La storia al centro di The Last Will and Testament è ambientata nel Primo Dopoguerra e come accennato ruota attorno alla lettura del testamento di un ricco patriarca. I segreti che emergono nel corso della narrazione sconvolgono gli equilibri familiari esistenti: due gemelli, creduti legittimi eredi, scoprono in quel frangente di non avere alcun legame di sangue con il defunto, mentre una bambina malata di poliomielite e cresciuta all'interno della famiglia, ma figlia di una cameriera, si rivela essere l’unica legale discendente. Ascoltare il disco è insomma come assistere a una sorta di rappresentazione teatrale, un musical sui generis pieno di tensione e colpi di scena.
Musicalmente parlando, l’album fonde il passato death metal degli Opeth con il loro presente progressive, spingendosi però verso nuovi orizzonti sonori. Fin dal brano di apertura “§1” si avverte infatti l’intento della band di far convivere brutalità e raffinatezza: i growl di Mikael Åkerfeldt si alternano a passaggi melodici arricchiti da cori (inclusa la figlia di Åkerfeldt, Mirjam), un tappeto orchestrale di archi e Mellotron, e riff complessi che evocano i King Crimson. Prima traccia composta per l’album, “§1” è stata messa da parte finché Åkerfeldt non ha completato “§7” ? è stato solo in quel momenti che il leader degli Opeth ha capito di avere in mano qualcosa di musicalmente interessante su cui poter lavorare. Per renderne la complessa personalità del patriarca, Åkerfeldt ha sperimentato come mai prima d’ora con il proprio registro vocale, ispirandosi al grande Scott Walker. L’alternanza tra growl e voci pulite, sostenuta dalle sontuose orchestrazioni di Dave Stewart, infonde all’album un perfetto tono drammatico.

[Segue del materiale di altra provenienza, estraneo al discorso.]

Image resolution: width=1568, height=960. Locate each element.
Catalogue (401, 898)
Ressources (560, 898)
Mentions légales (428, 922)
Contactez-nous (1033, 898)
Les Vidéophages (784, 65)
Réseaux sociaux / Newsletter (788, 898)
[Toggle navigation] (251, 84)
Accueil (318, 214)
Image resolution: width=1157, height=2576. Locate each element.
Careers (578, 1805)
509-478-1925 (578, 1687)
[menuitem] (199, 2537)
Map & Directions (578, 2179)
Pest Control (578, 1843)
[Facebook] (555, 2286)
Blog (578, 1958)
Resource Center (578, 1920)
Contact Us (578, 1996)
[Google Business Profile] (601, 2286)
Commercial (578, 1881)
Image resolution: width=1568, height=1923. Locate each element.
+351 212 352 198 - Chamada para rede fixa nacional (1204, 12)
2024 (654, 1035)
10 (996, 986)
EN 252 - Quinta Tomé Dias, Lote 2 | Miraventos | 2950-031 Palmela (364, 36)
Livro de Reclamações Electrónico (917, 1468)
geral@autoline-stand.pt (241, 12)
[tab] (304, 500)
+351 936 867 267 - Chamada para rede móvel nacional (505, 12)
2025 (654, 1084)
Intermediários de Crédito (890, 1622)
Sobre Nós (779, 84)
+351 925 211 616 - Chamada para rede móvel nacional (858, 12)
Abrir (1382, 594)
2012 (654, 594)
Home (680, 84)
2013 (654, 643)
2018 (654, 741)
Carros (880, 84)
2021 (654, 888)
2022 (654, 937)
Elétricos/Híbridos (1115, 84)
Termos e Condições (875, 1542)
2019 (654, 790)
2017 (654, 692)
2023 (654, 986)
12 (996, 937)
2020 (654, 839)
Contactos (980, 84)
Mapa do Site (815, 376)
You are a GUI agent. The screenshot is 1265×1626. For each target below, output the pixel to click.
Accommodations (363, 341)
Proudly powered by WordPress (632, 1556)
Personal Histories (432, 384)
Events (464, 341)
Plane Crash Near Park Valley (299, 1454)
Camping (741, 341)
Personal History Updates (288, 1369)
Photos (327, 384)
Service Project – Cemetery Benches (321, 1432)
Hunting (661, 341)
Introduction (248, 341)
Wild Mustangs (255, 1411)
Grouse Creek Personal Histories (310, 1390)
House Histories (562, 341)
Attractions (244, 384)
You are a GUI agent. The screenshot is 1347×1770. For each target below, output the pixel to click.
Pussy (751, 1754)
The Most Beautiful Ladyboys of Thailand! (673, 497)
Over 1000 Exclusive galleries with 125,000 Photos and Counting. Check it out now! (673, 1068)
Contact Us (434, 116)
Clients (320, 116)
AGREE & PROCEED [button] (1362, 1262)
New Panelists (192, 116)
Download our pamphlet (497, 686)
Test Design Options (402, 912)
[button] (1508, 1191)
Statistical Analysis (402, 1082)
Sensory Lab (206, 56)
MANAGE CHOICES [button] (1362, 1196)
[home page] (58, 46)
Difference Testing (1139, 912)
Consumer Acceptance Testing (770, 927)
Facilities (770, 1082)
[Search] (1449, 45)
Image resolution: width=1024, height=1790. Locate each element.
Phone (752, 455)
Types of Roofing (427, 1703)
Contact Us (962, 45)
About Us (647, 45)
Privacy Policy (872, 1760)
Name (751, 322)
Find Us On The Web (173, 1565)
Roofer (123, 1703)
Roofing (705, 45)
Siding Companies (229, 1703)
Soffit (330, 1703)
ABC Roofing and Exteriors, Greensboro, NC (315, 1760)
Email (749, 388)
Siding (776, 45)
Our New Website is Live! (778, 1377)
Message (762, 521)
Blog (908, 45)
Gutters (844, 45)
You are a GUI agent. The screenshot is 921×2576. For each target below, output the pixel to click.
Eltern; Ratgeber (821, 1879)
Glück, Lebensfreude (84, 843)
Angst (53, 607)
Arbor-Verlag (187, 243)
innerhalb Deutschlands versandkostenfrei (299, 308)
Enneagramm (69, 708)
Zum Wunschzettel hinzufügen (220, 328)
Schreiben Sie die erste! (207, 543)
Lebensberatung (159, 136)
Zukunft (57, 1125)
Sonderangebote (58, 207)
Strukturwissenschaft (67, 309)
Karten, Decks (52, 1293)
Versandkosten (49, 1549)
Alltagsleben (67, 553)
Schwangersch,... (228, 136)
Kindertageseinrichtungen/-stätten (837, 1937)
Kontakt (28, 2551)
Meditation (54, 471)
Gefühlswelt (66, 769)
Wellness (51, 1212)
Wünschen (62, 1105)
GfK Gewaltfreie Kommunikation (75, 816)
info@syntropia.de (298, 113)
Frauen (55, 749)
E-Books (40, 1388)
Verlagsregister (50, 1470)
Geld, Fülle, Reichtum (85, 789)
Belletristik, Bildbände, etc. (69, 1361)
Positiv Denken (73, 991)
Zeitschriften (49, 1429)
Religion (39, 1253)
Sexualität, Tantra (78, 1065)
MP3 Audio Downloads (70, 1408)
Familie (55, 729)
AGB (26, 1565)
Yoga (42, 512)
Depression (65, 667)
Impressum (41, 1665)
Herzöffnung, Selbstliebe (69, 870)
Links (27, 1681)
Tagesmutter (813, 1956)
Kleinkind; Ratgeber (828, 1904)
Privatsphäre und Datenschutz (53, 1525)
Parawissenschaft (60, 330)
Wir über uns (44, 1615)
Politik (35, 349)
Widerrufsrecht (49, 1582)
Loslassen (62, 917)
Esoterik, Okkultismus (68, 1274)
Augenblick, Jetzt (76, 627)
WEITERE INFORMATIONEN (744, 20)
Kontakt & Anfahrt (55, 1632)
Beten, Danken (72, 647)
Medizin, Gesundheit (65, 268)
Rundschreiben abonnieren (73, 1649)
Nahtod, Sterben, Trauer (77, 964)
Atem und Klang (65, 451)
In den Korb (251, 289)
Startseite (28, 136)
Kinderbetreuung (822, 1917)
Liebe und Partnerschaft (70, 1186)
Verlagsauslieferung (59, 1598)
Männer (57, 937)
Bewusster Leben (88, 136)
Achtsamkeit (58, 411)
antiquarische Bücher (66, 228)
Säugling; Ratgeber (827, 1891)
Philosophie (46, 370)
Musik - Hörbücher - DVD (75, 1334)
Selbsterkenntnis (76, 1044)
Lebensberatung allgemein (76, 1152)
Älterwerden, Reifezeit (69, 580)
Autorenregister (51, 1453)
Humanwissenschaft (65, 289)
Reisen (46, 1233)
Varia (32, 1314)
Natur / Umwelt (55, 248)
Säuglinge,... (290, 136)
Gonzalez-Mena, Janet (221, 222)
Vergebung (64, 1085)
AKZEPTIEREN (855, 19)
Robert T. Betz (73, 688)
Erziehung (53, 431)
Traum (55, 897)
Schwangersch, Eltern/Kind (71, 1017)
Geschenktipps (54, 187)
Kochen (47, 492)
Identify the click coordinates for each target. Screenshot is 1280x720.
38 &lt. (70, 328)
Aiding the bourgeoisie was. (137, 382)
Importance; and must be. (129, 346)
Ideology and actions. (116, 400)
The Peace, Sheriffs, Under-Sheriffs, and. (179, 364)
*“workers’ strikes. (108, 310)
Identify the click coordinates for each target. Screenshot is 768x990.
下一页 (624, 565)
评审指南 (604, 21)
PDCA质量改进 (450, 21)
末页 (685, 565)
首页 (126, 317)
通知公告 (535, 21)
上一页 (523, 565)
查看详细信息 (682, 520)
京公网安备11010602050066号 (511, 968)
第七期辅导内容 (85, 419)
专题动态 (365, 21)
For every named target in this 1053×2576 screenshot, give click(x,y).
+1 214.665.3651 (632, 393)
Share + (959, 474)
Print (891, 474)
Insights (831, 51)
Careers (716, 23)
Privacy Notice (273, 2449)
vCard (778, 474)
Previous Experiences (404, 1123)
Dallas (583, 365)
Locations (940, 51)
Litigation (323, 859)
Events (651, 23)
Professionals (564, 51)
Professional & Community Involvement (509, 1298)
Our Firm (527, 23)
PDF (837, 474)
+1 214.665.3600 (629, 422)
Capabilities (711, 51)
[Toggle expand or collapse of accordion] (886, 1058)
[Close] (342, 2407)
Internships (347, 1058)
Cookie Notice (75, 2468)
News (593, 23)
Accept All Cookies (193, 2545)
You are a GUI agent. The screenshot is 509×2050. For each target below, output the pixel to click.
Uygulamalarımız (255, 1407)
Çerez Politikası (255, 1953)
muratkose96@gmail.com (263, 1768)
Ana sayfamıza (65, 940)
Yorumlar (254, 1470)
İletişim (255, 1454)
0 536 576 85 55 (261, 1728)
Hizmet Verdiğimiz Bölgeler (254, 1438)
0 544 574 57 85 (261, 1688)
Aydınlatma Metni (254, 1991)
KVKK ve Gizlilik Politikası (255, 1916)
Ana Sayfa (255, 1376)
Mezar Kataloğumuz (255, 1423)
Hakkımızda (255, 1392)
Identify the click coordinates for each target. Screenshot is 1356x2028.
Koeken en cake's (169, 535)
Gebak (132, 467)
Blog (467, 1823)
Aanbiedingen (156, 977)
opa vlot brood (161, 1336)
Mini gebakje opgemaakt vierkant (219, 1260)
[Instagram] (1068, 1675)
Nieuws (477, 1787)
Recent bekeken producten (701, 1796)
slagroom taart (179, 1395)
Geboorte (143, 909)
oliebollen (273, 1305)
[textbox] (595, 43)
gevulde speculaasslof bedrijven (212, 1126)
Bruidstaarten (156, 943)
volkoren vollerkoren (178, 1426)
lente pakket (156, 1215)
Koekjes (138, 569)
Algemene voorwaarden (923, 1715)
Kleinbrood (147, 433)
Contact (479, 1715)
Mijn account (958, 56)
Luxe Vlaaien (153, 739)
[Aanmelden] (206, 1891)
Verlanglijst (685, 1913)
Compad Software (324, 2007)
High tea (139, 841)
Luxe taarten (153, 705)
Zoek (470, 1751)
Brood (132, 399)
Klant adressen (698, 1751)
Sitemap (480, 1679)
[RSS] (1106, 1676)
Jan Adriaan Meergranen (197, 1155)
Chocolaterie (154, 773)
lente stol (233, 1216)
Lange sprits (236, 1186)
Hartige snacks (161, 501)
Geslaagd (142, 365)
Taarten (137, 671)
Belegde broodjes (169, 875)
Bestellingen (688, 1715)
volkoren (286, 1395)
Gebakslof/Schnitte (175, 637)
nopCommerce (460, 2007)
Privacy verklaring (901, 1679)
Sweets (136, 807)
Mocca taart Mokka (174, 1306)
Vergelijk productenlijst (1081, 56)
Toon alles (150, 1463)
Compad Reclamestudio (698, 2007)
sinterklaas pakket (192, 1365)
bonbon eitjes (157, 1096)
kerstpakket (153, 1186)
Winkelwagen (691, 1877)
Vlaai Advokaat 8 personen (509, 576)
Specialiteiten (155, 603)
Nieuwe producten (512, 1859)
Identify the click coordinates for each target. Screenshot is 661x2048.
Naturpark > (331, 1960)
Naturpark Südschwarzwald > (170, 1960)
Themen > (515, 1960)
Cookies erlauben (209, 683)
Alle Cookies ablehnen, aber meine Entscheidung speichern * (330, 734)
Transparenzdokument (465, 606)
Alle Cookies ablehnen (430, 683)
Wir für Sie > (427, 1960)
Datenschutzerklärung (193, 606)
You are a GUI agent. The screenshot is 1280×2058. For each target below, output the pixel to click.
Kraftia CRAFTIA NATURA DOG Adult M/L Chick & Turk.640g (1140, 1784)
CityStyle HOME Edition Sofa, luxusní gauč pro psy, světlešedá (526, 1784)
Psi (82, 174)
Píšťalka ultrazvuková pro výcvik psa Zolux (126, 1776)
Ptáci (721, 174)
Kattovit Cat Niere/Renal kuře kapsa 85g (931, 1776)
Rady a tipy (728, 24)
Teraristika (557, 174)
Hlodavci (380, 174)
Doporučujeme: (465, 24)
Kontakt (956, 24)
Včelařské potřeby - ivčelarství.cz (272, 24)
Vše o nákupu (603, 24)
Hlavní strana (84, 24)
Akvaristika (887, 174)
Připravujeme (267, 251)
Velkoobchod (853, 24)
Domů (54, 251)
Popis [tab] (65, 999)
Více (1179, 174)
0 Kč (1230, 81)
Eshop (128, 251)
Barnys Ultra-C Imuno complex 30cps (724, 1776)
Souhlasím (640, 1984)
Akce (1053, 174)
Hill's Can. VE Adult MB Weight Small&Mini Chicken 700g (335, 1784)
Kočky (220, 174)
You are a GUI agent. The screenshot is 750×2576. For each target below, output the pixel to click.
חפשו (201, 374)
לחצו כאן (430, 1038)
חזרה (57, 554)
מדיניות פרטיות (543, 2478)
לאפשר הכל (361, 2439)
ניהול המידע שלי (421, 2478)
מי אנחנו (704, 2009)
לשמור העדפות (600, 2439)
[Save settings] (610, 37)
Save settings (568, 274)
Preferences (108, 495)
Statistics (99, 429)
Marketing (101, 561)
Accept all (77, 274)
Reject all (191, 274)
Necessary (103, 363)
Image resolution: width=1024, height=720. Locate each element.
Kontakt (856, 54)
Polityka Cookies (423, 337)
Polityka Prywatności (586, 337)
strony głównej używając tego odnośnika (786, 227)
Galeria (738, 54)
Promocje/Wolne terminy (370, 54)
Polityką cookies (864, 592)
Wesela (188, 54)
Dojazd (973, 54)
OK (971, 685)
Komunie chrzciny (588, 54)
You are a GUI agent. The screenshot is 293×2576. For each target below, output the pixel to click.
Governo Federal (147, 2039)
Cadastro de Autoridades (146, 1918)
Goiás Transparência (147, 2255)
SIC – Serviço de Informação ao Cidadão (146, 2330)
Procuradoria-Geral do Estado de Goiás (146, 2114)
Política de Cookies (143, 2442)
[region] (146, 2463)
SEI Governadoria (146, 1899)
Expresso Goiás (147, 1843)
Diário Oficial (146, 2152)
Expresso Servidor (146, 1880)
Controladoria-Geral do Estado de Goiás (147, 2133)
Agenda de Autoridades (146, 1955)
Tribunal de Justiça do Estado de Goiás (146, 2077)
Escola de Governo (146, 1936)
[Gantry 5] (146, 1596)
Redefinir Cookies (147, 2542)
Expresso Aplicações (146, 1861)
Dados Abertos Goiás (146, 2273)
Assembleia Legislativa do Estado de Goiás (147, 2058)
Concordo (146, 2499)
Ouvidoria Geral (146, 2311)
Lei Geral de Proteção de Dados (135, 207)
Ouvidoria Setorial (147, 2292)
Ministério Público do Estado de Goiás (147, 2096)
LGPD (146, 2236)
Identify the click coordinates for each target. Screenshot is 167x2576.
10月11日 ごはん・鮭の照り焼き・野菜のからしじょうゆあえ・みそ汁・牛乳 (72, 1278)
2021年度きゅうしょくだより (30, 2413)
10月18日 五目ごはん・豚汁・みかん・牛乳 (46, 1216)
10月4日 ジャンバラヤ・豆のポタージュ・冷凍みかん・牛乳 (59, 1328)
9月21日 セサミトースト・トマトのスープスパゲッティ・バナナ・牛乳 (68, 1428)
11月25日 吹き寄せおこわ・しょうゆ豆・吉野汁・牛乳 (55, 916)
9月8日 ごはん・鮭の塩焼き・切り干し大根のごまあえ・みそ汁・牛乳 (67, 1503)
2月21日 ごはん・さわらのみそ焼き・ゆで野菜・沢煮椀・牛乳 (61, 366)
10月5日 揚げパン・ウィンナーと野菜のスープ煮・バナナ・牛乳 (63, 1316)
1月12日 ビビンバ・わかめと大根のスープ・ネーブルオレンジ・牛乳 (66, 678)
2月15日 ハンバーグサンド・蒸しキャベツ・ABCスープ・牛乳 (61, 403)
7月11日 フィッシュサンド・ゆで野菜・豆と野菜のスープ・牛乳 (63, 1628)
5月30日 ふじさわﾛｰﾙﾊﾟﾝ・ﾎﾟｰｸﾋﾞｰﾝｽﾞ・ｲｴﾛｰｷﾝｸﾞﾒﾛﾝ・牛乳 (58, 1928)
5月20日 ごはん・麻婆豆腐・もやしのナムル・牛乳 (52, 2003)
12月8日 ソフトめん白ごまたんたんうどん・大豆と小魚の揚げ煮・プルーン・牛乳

Spetta a “§2” introdurre in maniera compiuta i due ospiti d’eccezione del disco. Il primo è Ian Anderson dei Jethro Tull, che ricopre il suolo del narratore (è presente anche in “§1”, “§4” e “§7”, mentre in “§4”, “§7” e “A Story Never Told” suona anche il flauto), mentre il secondo è Joey Tempest degli Europe, che con un intervento vocale tra Ronnie James Dio e Geoff Tate dei Queensrÿche, amplifica esponenzialmente l’impatto emotivo della traccia. “§2” è costruita su un vecchio riff di Åkerfeldt e condivide con la traccia conclusiva “A Story Never Told” alcune linee melodiche, rafforzando così l’unità narrativa interna dell’album.
La sezione mediana del disco, che va da “§3” a “§5”, esplora territori sonori più melodici e atmosferici, con passaggi che richiamano il folk e le sperimentazioni modali dal sapore mediorientale. Tuttavia, non mancano momenti di pesantezza estrema, con riff serrati un drumming forsennato, dove può dispiegare tutto il suo talento il nuovo batterista, il finlandese Waltteri Väyrynen (ex Paradise Lost), che va ad affiancare i “soliti noti” Martín Méndez al basso, Fredrik Åkesson alla chitarra e Joakim Svalberg alle tastiere.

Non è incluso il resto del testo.